12/15/2013 06:52 pm ET Updated Feb 14, 2014

Job at Newtown

When authorized to test Job's devotion to God, Satan got around eventually to killing all of Job's 10 children. Satan, or his agent, managed to kill twice that many, in addition to six adult caregivers, at Newtown a year ago.

It is cold comfort, especially to the children's parents, to be told..."there is evil in the world" the convenient theological response to these otherwise inexplicable tragedies. Dostoevsky's Ivan Karamazov could find no justification in any religious doctrine for the suffering and death of innocent children.

There is a plague on the loose in early 21st century America. It is alienated young males who take advantage of easy access to firearms to carry out bloody-minded slaughter and avoid accountability by choosing a suicidal exit. It would require the author of Job, from the eighth century B.C., to fathom their motive. Given the stakes and the consequences, the machinations of Satan make more sense than unhappiness with a debate coach.

Some say too many guns. Others say mental illness. Still others say broken homes and unhappy families. And still others say violence in what we rather strangely call "entertainment." As usual with plagues, it is undoubtedly a combination of all these and other factors. But we owe it to the children of America still alive, as well as those tragically dead at Newtown, to try to find out and not treat this plague as just one damn thing after another in our turbulent lives.

Whatever some may think, we are a nation, a nation with a society. Unless you are among those who believe it is every man for himself -- and thus arm yourself to the teeth, we have a duty to protect our children every way we can. Very few of us live in gated communities with private armed guards. We pay taxes (despite the grievances of anti-government groups) in part to provide security for ourselves, our families, and our communities. Our law enforcement services are learning new ways to try to limit the deaths caused by the plague of alienated young males armed with state-of-the-art combat assault weapons.

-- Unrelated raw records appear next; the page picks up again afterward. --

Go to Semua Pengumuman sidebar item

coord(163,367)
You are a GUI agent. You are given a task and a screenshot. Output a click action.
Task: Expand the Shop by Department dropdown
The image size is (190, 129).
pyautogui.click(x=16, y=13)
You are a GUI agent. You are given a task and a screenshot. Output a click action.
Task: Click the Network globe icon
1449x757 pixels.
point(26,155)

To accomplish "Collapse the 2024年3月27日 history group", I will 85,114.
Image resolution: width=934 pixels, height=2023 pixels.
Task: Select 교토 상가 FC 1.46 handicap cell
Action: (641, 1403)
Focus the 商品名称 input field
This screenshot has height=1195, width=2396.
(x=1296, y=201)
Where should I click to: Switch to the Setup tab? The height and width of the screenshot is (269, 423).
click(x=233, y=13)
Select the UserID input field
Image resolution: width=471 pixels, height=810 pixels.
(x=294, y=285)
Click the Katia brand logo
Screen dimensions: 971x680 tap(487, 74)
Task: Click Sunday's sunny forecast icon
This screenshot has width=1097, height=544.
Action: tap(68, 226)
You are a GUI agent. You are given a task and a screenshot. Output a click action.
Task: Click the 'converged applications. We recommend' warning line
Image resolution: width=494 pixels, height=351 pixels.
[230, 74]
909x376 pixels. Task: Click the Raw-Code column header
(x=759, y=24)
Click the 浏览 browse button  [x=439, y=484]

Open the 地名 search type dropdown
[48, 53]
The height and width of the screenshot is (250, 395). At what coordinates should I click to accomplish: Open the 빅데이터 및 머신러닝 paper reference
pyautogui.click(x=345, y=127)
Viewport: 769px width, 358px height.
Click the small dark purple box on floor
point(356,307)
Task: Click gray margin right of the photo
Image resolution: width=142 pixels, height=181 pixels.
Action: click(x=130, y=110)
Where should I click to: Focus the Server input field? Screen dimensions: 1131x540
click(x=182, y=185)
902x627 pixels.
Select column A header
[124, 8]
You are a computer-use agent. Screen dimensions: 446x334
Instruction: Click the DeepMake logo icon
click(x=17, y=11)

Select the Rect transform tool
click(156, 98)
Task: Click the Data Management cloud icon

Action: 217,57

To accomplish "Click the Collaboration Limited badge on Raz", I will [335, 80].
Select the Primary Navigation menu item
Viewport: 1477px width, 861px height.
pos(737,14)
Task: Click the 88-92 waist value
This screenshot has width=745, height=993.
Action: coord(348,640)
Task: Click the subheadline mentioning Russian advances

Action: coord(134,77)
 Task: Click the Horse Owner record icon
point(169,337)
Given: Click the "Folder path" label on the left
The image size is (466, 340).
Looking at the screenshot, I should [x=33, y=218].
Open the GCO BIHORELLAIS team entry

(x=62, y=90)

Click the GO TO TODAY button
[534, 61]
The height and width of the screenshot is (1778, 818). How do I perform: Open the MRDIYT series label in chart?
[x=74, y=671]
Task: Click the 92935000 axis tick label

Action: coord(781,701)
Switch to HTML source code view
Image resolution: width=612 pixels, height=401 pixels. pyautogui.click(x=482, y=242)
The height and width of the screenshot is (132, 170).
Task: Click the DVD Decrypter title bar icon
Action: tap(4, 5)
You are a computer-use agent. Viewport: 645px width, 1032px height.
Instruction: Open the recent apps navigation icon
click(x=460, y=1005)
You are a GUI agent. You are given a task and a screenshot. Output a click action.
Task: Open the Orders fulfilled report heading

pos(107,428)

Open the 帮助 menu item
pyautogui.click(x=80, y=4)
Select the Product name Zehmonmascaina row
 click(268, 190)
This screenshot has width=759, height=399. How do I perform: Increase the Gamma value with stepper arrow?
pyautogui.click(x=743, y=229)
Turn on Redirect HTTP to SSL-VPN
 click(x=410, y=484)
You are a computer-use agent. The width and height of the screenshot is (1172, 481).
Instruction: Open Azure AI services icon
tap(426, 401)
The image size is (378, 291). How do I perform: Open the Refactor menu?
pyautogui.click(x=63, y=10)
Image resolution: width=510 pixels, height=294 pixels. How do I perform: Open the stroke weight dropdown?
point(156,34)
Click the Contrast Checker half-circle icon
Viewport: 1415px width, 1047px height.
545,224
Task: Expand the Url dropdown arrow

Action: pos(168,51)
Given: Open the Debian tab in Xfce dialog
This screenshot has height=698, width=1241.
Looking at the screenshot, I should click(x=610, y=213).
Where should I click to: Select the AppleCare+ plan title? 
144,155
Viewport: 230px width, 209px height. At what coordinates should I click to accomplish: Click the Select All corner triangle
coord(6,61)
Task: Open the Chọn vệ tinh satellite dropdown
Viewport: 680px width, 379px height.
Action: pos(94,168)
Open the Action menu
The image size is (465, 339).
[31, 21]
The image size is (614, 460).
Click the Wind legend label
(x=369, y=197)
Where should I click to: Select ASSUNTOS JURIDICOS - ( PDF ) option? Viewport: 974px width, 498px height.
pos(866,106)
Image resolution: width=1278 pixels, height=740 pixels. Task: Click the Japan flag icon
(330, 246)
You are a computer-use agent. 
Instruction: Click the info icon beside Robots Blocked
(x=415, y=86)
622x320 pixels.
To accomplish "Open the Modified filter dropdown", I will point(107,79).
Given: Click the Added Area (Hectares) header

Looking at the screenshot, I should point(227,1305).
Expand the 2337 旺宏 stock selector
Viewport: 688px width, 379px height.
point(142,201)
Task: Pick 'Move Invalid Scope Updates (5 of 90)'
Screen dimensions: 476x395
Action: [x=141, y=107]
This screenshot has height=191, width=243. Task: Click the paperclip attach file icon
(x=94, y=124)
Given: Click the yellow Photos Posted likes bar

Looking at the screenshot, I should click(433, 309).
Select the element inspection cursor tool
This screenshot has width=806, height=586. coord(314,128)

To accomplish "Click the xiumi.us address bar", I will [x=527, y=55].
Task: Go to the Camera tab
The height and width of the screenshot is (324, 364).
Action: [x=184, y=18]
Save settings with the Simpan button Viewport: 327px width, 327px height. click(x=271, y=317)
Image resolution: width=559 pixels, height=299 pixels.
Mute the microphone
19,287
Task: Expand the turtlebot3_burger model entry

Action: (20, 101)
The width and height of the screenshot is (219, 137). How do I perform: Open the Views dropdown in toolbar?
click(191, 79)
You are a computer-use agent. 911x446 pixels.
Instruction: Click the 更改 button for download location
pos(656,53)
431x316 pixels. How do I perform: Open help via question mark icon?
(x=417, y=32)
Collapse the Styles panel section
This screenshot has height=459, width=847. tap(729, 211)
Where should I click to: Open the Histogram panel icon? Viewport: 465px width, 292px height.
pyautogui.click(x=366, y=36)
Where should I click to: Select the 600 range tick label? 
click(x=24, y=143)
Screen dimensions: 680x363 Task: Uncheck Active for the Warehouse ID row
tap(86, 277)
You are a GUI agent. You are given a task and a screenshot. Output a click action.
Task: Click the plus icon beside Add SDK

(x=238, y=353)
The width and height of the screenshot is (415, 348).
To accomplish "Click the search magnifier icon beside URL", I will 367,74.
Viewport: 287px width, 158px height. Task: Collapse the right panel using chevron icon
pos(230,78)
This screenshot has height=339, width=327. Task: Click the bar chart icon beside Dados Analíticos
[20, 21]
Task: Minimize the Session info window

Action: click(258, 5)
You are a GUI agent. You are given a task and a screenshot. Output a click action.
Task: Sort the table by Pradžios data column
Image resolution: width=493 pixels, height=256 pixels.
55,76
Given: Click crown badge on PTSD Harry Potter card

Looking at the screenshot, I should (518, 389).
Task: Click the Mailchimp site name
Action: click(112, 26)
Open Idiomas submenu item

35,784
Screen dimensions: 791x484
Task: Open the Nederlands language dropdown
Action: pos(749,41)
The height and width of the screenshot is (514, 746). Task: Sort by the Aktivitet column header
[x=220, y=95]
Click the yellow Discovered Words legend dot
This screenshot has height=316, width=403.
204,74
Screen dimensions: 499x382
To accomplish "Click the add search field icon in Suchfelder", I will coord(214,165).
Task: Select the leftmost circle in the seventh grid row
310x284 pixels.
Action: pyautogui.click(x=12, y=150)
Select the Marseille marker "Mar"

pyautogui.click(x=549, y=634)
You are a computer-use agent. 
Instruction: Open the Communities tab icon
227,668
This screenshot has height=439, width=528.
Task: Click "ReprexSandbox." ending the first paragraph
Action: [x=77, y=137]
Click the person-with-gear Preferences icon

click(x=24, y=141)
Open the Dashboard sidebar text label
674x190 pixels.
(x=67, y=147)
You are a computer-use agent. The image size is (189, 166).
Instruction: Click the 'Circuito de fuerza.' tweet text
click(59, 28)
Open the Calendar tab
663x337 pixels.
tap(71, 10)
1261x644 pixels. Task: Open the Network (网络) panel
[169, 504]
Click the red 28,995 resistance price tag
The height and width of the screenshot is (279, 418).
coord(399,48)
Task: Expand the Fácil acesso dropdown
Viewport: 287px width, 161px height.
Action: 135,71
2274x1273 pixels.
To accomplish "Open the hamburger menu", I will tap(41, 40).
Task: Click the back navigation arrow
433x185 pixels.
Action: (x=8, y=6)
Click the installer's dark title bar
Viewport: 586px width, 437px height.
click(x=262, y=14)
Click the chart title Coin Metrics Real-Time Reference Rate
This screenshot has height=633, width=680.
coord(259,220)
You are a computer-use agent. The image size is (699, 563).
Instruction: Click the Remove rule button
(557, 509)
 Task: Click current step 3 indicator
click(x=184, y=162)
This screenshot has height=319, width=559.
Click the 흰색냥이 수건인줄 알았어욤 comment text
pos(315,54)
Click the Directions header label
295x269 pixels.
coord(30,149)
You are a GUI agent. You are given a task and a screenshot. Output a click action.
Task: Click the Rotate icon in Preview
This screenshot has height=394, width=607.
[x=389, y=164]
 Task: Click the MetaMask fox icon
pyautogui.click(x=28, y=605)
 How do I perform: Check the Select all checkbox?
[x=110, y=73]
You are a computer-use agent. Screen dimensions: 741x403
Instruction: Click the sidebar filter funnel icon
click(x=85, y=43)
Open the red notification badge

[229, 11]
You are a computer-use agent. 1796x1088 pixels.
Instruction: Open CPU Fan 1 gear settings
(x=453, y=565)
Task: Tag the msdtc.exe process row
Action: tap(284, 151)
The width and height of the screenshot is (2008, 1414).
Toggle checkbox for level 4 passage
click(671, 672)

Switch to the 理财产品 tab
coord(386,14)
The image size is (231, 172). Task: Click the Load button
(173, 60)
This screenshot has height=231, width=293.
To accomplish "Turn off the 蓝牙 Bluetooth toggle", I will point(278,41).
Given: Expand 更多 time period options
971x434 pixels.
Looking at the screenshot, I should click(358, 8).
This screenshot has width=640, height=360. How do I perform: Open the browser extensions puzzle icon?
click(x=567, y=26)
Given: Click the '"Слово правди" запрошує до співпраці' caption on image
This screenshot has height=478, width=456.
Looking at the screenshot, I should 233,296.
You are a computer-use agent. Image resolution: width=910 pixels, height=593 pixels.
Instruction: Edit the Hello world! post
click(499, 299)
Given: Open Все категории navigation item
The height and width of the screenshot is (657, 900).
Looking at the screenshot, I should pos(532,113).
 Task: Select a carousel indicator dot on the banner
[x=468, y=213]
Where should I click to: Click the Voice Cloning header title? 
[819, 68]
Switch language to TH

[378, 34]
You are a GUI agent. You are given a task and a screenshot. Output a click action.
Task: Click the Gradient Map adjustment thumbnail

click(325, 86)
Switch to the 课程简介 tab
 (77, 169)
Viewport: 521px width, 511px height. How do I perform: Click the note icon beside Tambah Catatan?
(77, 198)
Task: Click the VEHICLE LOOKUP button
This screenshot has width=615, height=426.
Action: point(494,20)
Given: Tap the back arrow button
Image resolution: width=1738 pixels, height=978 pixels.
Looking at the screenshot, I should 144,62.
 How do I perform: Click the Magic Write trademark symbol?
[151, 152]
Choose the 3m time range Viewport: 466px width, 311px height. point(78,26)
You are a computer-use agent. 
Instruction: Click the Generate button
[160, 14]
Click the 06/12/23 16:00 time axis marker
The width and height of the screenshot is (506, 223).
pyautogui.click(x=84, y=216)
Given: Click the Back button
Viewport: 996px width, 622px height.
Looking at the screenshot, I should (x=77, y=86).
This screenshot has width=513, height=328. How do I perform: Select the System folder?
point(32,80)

The default position on which the pro-gun and anti-gun lobbies concur is improvement in mental health. But that seems a convenient avoidance of a more complex problem -- a plague. How many of these children assassins have demonstrated sufficient mental disturbance to qualify them for identification and involuntary detention? Improving access to psychological counseling and treatment assumes that parents and particularly the potential villains themselves will seek it and use it. Let us hope a small army of psychologists and psychiatrists are intensively focused on this plague. If so, they are doing so quietly.

Absent a more comprehensive and insightful approach to this social plague, we will continue to hope for the best -- at least that the next slaughter does not occur at our children's school -- but be less than surprised when we experience the worst...over and over again.

For those of us afflicted with the curse of memory of Newtown nightmares, and the pictures of beautiful, but dead, children and with an inescapable need to look for answers and even cures, that kind of acceptance -- that there is always evil in the world -- does not suffice.

Newtown is a very dark cloud growing over the bright promise and hope of America. It cannot be merely accepted as a fact of modern life. It must be addressed and dealt with in the best ways the human mind and heart may devise. We can do nothing less.

Our political system and our legal system, our national conscience and our moral authority are at stake. We are not permitted to forget and move on.

God, we are told, restored to Job twofold all that he had lost in terms of cattle, land, and servants. He was given ten children back. They were, of course, not the same children, but the daughters, we are also assured, were more beautiful than any others. As if that were sufficient to heal a father's broken heart.

That may be good enough for Job. But it must not be good enough for us.